**WHAT IS EXPECTED:**
Reproduce the data below without changes, beginning at the line that contains "coordinates (770, 97)." and ending with the last line of the data. Include both of those lines.

**PROVIDED DATA:**
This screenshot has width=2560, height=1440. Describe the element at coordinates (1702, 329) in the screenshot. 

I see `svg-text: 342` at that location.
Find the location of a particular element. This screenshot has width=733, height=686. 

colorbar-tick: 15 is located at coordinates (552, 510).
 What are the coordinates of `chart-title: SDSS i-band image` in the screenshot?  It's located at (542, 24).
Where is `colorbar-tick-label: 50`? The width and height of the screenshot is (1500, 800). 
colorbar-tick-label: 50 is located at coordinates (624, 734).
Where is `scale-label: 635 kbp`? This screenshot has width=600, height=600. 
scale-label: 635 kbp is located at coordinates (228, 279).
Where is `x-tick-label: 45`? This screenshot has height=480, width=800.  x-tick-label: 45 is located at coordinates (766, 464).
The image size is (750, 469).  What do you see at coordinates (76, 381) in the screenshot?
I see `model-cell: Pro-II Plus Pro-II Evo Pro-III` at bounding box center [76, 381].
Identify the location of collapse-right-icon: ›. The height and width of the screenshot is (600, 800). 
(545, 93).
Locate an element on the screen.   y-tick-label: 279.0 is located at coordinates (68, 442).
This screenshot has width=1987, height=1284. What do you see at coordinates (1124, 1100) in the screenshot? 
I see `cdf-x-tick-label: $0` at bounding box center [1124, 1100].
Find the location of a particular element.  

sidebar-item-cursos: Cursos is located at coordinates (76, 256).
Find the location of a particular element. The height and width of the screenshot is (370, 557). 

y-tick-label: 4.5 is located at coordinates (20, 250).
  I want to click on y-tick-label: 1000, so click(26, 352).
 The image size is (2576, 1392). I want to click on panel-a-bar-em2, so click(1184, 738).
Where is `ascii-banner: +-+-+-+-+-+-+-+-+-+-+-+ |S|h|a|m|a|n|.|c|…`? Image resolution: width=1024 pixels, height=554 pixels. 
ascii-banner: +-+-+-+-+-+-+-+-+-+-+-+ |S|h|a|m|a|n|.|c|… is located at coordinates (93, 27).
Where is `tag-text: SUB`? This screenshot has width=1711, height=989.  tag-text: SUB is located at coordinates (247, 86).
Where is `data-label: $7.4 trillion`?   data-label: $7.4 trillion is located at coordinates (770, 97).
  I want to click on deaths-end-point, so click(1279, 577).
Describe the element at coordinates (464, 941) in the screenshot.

**ANSWER SECTION:**
Where is `data-label: $7.4 trillion`?   data-label: $7.4 trillion is located at coordinates (770, 97).
  I want to click on deaths-end-point, so click(1279, 577).
Describe the element at coordinates (464, 941) in the screenshot.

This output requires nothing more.